Problem to solve: Transcribe exactly everything in the data below from the line containing "Click the MRRP captcha image" down to the line containing "You are a computer-use agent. Screen dimensions: 1024x626", both lines included and nothing further.

#### Extracted data ####

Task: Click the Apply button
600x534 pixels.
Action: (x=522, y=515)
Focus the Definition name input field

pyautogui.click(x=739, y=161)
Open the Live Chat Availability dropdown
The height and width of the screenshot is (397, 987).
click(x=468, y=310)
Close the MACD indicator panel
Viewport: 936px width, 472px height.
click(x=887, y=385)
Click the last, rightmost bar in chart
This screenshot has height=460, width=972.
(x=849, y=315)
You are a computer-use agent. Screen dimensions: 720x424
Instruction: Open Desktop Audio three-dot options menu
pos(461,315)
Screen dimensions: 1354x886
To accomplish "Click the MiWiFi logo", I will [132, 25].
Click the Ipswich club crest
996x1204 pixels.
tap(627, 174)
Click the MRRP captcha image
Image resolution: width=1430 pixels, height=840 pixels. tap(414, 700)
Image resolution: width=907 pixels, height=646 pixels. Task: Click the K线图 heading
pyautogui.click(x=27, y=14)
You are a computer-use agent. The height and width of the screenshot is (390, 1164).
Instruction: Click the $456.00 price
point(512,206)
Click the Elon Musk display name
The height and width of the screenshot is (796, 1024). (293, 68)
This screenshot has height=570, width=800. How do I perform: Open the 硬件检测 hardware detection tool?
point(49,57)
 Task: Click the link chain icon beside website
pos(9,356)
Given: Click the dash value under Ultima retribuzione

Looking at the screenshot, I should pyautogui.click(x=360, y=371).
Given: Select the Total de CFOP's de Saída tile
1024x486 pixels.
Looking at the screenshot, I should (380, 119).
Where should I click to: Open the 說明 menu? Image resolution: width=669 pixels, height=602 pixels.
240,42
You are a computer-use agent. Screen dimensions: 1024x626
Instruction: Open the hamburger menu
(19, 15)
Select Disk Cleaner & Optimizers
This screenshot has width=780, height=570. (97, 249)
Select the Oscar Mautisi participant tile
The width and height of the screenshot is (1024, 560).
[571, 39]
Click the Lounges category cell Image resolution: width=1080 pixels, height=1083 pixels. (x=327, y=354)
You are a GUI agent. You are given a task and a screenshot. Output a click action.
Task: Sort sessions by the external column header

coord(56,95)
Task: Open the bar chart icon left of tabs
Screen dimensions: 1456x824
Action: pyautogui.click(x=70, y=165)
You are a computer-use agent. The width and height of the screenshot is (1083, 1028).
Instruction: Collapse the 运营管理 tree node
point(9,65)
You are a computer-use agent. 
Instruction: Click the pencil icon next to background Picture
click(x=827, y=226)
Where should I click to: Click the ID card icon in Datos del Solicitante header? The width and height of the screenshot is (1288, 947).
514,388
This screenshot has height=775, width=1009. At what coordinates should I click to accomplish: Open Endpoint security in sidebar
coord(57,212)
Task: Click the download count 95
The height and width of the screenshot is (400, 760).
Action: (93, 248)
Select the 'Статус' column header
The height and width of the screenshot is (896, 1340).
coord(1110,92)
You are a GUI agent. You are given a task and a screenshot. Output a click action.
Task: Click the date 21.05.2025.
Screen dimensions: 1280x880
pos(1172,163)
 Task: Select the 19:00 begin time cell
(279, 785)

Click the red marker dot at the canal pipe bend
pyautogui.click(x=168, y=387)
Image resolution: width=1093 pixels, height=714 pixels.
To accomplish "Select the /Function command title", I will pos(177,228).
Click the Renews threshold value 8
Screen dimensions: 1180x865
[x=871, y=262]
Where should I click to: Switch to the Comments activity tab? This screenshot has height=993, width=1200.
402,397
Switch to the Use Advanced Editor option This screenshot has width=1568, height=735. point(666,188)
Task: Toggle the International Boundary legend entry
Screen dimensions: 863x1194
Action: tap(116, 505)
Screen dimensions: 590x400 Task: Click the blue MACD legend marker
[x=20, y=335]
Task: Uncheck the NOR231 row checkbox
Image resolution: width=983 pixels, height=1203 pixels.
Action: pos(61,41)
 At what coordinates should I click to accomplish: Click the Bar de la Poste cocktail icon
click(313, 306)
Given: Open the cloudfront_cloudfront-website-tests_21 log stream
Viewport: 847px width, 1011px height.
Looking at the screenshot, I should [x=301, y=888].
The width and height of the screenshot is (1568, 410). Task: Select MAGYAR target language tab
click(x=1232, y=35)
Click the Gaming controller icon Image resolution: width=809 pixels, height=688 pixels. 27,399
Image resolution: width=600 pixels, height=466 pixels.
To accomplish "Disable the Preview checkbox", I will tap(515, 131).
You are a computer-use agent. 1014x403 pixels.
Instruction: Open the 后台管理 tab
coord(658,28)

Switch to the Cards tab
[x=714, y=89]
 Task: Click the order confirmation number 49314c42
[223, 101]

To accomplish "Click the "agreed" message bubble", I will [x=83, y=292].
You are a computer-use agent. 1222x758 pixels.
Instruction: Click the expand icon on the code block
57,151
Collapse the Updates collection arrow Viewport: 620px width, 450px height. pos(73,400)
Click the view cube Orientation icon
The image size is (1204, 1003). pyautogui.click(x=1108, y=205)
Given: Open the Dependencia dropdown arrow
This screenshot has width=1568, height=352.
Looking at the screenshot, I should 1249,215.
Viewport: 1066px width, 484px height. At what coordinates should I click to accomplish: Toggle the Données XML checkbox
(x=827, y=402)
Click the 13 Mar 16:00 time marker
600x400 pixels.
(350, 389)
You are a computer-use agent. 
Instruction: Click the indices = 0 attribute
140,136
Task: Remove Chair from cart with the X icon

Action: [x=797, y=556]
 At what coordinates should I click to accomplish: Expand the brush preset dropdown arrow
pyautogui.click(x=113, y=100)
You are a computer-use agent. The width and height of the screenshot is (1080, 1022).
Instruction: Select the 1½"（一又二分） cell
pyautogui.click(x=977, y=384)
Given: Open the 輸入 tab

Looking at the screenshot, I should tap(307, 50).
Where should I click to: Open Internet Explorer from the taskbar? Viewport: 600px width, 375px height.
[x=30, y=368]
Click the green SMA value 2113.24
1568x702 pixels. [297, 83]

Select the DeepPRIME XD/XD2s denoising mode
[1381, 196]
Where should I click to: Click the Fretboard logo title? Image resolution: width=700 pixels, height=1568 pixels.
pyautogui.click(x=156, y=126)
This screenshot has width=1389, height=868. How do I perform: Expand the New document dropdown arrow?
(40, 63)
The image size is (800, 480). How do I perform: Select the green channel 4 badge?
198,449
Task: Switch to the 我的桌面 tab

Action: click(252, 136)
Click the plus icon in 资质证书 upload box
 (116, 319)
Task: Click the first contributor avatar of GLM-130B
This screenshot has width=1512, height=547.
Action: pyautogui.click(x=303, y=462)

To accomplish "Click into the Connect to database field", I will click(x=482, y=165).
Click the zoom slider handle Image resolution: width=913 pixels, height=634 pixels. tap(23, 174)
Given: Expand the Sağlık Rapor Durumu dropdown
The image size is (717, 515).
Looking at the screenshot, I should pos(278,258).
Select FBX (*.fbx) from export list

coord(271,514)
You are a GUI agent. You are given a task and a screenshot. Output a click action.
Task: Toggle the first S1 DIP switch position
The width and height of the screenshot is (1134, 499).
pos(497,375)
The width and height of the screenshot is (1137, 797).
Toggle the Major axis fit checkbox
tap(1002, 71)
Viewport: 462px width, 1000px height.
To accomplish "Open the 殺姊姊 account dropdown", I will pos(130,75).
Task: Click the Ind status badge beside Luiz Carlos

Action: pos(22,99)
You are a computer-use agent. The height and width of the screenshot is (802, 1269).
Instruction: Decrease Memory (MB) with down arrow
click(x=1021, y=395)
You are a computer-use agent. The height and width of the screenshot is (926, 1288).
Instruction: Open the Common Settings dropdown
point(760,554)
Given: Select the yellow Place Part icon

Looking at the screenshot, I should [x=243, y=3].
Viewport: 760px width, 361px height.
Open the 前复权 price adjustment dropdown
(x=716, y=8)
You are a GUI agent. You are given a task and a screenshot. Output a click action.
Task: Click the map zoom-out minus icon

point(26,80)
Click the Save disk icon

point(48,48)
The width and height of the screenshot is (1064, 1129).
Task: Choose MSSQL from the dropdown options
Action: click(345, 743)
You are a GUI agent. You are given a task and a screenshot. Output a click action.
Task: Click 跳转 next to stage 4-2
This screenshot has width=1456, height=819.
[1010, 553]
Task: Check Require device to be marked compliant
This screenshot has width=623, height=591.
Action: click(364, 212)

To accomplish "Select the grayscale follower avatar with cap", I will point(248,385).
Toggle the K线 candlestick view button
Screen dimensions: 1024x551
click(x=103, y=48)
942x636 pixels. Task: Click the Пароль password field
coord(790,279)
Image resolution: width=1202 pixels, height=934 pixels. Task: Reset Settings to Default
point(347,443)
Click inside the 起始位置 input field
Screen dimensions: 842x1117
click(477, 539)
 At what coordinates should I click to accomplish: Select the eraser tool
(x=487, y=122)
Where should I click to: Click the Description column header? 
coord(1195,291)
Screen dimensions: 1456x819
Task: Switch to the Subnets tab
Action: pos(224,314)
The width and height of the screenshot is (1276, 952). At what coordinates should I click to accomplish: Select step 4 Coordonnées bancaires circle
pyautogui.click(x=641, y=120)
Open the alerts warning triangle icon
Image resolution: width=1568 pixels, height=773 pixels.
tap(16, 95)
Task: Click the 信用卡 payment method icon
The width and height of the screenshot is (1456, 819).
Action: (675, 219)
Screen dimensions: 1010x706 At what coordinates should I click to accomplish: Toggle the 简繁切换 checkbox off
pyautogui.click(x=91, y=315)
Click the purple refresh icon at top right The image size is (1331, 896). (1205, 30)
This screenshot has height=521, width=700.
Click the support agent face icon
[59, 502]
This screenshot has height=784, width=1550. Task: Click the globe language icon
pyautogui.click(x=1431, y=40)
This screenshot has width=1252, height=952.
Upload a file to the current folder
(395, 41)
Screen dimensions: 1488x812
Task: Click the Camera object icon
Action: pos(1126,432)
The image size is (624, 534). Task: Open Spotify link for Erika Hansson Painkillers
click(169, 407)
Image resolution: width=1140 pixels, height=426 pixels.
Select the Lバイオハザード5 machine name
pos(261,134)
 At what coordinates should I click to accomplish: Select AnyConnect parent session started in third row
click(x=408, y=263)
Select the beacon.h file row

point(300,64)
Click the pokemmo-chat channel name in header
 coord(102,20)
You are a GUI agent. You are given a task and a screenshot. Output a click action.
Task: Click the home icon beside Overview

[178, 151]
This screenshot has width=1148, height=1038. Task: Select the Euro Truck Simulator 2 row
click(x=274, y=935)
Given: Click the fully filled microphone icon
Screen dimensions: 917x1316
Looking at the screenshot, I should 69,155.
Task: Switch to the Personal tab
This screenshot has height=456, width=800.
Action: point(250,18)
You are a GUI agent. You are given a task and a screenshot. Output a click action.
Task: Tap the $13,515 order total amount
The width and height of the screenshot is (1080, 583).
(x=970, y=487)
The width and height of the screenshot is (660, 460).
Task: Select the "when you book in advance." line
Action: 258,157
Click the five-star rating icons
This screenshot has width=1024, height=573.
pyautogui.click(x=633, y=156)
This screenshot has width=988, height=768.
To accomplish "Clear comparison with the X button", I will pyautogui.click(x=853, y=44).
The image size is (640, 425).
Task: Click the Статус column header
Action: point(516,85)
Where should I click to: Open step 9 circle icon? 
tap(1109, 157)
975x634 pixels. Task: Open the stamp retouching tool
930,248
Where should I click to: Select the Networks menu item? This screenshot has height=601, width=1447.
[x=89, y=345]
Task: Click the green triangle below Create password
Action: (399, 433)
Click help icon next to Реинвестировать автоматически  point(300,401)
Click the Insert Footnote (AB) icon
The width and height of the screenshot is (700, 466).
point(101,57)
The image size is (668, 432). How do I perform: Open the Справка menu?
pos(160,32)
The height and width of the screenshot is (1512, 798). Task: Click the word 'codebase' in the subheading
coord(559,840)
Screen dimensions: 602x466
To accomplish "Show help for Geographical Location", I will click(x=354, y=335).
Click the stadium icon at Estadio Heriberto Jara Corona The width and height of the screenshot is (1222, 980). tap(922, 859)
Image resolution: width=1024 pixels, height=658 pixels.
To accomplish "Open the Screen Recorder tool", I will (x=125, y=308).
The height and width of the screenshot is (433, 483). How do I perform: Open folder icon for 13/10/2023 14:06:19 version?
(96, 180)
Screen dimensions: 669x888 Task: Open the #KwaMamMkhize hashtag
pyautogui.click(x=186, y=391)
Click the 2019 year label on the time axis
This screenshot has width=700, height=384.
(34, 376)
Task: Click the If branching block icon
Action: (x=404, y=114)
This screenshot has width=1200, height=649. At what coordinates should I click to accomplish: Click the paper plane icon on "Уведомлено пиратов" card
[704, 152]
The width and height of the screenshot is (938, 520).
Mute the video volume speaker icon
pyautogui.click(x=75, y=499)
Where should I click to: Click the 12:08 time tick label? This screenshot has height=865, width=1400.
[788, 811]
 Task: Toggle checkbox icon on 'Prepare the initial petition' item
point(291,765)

####

Exercise result:
Click the MRRP captcha image
Image resolution: width=1430 pixels, height=840 pixels. tap(414, 700)
Image resolution: width=907 pixels, height=646 pixels. Task: Click the K线图 heading
pyautogui.click(x=27, y=14)
You are a computer-use agent. The height and width of the screenshot is (390, 1164).
Instruction: Click the $456.00 price
point(512,206)
Click the Elon Musk display name
The height and width of the screenshot is (796, 1024). (293, 68)
This screenshot has height=570, width=800. How do I perform: Open the 硬件检测 hardware detection tool?
point(49,57)
 Task: Click the link chain icon beside website
pos(9,356)
Given: Click the dash value under Ultima retribuzione

Looking at the screenshot, I should pyautogui.click(x=360, y=371).
Given: Select the Total de CFOP's de Saída tile
1024x486 pixels.
Looking at the screenshot, I should (380, 119).
Where should I click to: Open the 說明 menu? Image resolution: width=669 pixels, height=602 pixels.
240,42
You are a computer-use agent. Screen dimensions: 1024x626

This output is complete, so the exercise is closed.